◆ Exercise description ◆
Some of the lines below need repeating. Reproduce exactly those between the lines holding "Click save icon in left screen toolbar" and "Check variable checkbox under Formats", inclusive.

+++ Data listing

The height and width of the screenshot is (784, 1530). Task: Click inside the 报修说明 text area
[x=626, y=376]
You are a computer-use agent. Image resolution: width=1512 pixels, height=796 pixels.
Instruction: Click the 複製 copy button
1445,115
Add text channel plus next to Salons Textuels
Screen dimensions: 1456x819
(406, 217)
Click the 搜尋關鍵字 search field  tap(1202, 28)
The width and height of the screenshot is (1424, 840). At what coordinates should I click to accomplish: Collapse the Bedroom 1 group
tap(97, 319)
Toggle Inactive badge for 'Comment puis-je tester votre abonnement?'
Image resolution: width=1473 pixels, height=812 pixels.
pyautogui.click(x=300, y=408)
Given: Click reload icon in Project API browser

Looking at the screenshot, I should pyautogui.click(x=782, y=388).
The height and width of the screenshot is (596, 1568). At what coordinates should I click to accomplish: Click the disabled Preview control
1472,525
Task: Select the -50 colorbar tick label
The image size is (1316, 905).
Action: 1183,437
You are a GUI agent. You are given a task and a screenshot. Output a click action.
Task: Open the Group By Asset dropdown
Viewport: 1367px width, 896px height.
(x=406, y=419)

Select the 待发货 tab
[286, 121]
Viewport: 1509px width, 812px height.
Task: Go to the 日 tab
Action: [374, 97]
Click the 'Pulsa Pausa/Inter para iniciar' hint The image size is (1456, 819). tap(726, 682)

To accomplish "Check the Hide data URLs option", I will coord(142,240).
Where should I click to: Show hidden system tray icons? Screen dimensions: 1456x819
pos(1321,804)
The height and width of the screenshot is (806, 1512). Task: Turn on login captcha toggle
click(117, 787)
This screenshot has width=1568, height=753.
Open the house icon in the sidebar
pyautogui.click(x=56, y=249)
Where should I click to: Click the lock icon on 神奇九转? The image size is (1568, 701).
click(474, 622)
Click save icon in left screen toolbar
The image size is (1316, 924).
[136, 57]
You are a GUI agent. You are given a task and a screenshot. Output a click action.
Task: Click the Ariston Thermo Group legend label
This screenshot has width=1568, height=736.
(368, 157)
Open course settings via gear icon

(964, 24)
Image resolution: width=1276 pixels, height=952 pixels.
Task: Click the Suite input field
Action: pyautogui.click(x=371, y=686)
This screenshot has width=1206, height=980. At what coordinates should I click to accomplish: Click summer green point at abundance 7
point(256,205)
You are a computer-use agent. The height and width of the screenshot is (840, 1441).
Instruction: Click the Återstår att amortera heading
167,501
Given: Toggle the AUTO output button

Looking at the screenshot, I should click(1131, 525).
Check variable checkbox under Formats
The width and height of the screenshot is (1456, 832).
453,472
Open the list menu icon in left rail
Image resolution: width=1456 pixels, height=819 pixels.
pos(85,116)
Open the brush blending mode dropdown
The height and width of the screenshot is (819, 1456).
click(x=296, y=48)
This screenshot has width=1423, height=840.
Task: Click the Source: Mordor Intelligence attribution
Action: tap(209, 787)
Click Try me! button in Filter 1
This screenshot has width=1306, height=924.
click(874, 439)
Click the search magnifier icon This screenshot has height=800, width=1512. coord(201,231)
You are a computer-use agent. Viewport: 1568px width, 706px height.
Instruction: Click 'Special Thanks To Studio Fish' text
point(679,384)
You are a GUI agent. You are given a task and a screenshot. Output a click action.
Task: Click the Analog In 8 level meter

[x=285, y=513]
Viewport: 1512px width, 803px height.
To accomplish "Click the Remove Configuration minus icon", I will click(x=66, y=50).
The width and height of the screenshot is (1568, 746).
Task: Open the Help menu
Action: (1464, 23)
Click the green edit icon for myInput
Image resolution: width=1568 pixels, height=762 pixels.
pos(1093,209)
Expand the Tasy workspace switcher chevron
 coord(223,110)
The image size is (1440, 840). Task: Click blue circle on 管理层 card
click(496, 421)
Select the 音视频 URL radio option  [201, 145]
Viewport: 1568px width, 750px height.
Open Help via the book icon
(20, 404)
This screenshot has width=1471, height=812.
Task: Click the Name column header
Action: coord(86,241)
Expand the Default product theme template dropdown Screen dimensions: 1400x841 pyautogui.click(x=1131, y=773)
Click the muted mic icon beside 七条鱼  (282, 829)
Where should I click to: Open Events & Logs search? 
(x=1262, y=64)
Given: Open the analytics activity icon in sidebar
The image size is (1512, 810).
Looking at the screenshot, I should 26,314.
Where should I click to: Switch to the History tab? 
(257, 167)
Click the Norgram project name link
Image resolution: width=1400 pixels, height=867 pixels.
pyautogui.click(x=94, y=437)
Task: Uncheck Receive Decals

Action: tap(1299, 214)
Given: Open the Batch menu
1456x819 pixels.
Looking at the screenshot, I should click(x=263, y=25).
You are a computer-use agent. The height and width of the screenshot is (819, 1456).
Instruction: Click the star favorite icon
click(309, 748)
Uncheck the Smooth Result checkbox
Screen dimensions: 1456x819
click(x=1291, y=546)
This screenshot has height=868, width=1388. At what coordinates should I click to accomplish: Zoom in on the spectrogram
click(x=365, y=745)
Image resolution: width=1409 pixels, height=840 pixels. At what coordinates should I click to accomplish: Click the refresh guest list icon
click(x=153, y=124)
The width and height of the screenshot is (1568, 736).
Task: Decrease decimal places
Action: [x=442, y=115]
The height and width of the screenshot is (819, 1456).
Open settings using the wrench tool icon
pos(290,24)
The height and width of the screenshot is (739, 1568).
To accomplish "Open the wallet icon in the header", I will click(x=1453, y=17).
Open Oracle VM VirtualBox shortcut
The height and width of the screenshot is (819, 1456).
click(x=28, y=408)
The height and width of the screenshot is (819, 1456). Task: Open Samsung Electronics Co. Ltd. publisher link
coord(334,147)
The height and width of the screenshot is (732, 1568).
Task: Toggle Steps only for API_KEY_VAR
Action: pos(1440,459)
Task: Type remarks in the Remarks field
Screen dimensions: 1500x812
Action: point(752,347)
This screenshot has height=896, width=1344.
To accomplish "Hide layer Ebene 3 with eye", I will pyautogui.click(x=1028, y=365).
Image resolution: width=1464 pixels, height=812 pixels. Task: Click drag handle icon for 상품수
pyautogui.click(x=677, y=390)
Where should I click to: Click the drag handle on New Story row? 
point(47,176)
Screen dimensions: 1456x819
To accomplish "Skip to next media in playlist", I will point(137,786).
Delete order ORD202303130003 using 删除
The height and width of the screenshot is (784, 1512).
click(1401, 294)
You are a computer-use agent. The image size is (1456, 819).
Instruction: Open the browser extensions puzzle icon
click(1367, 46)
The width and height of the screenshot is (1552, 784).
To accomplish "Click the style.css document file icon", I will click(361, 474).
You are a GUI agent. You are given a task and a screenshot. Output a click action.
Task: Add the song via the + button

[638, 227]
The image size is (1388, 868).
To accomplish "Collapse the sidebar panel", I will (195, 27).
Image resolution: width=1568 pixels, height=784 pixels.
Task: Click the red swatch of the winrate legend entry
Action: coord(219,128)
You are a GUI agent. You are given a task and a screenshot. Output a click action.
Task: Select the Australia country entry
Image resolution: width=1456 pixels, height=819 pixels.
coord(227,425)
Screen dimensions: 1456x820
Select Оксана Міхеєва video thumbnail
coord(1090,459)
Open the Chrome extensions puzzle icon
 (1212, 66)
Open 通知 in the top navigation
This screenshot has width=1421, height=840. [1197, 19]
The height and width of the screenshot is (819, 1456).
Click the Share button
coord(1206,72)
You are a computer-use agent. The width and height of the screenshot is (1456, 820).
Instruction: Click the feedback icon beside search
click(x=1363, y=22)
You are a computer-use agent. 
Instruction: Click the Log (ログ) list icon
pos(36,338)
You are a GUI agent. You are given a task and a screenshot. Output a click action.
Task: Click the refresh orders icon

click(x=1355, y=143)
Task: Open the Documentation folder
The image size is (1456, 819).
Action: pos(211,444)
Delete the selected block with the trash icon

++++++

◆ Answer box ◆
Click save icon in left screen toolbar
The image size is (1316, 924).
[136, 57]
You are a GUI agent. You are given a task and a screenshot. Output a click action.
Task: Click the Ariston Thermo Group legend label
This screenshot has width=1568, height=736.
(368, 157)
Open course settings via gear icon

(964, 24)
Image resolution: width=1276 pixels, height=952 pixels.
Task: Click the Suite input field
Action: pyautogui.click(x=371, y=686)
This screenshot has width=1206, height=980. At what coordinates should I click to accomplish: Click summer green point at abundance 7
point(256,205)
You are a computer-use agent. The height and width of the screenshot is (840, 1441).
Instruction: Click the Återstår att amortera heading
167,501
Given: Toggle the AUTO output button

Looking at the screenshot, I should click(1131, 525).
Check variable checkbox under Formats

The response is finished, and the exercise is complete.